El Dr. Joel Hoffman resalta una diferencia que rara vez se menciona entre los Diez Mandamientos y otros códigos legales. Él ofrece una ilustración de un adolescente confabulador que piensa en asegurar su futuro financiero al casarse con una mujer mayor adinerada, matarla, y enfrentar entre siete y doce años de prisión. Sopesa las consecuencias; saldría de prisión a los treinta años, pero sería rico por el resto de su vida. Él decide que vale la pena. Hoffman luego dice que no hay nada en todo el cuerpo de leyes estadounidenses que diga que no estamos autorizados a hacer ese cálculo. En ninguna parte la ley estadounidense establece que por más que estemos dispuestos a cumplir la condena aun así no deberíamos cometer el crimen.
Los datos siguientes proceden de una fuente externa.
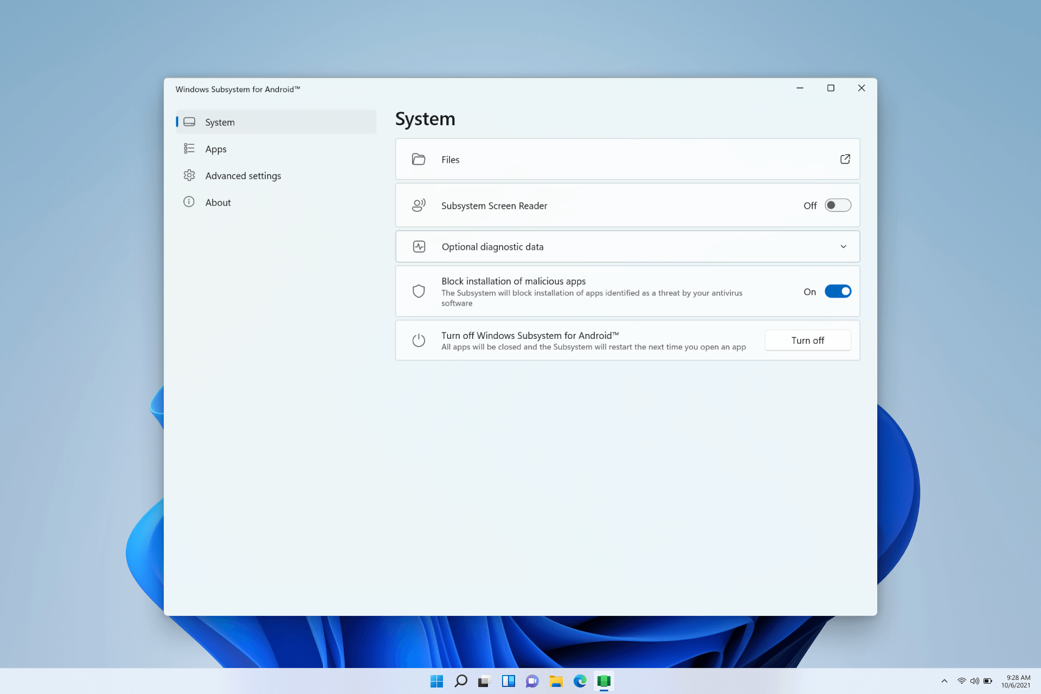Click the Search taskbar icon
The height and width of the screenshot is (694, 1041).
coord(460,681)
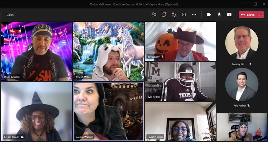Open more options next to Tyre Sellers
The height and width of the screenshot is (142, 268).
pos(163,97)
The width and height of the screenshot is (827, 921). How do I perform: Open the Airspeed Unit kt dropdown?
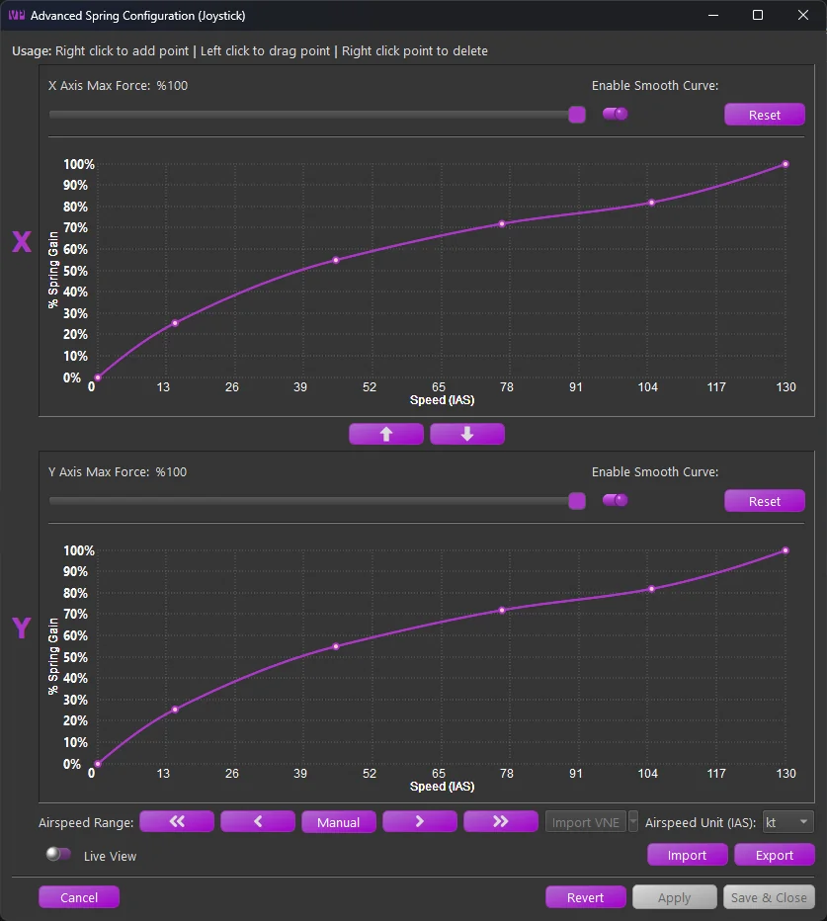tap(787, 822)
Aquí es donde los Diez Mandamientos se destacan en contraste, precisamente porque no establecen consecuencias específicas por su desobediencia. Es una ley moral, no una ley legal. Por supuesto, más adelante estos mandamientos también integran el código legal de la nación de Israel. Pero los Mandamientos nos dicen qué hacer y qué no hacer, no para evitar ciertas consecuencias específicas, sino porque Dios está comunicando lo que es moralmente correcto y lo que es moralmente incorrecto, algo que la ley estadounidense –Estados Unidos probablemente sea representativo de otros países en este sentido– no hace. Quizás esta es también la razón por la que los Diez Mandamientos no se presentan como “mandamientos” (mitsvot), sino como “palabras” (debarim) (Éxo. 20:1). (Ver J. M. Hoffman, “Interpreting Language”).
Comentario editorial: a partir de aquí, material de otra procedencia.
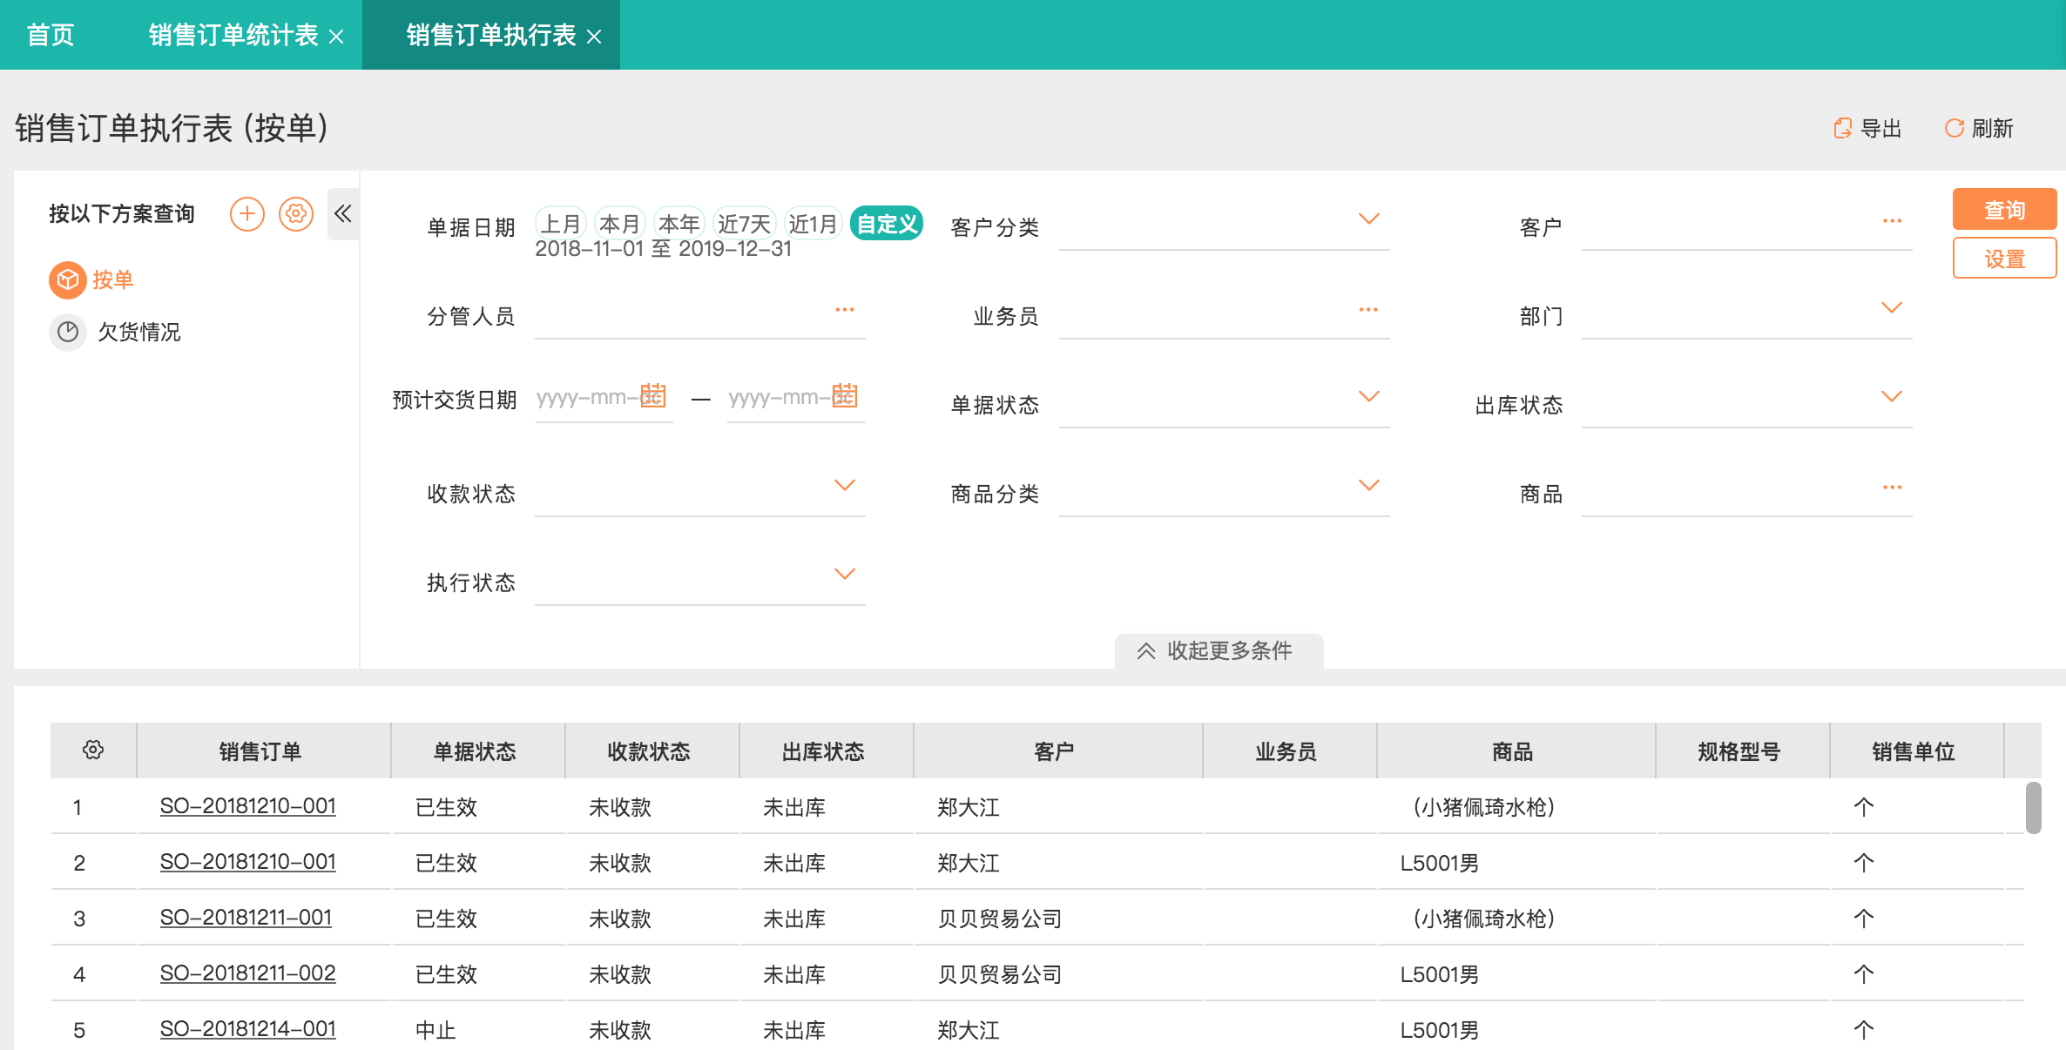Click the refresh icon to reload table
This screenshot has height=1050, width=2066.
pos(1957,129)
Como cristianos adventistas del séptimo día que nos encontramos en puestos de enseñanza, necesitamos comunicar la singularidad de la Ley de Dios a la próxima generación. Con frecuencia contextualizamos los Diez Mandamientos como un código legal para “asustar” a los jóvenes con la intención de que obedezcan, pero al hacerlo podemos despojar a la Ley de Dios de su autoridad moral única. Cualquier tirano insensato puede inventar una ley por capricho y exigir sumisión bajo pena de muerte. En lugar de motivar a la gente a obedecer las leyes de Dios enumerándole las graves consecuencias, tal vez nosotros, como maestros, podamos transmitir que tenemos el privilegio de saber y comprender cuál es la Ley moral de Dios (y del Universo). Y eso es solo el comienzo. El hecho de que el Espíritu de Dios inscriba estas leyes y principios morales en nuestro corazón y nuestra mente para que podamos reflejar su carácter es un privilegio casi incomprensible; sin contar las tremendas e innumerables bendiciones que recibimos (Jer. 31:35; Rom. 8:4). Si contrastamos esto con la moralidad tremendamente confundida del mundo y el dolor resultante, sería de esperar que la gente formara fila para aprender de las leyes de Dios a fin de que les cambie la vida (Isa. 60:1-3; Miq. 4:2).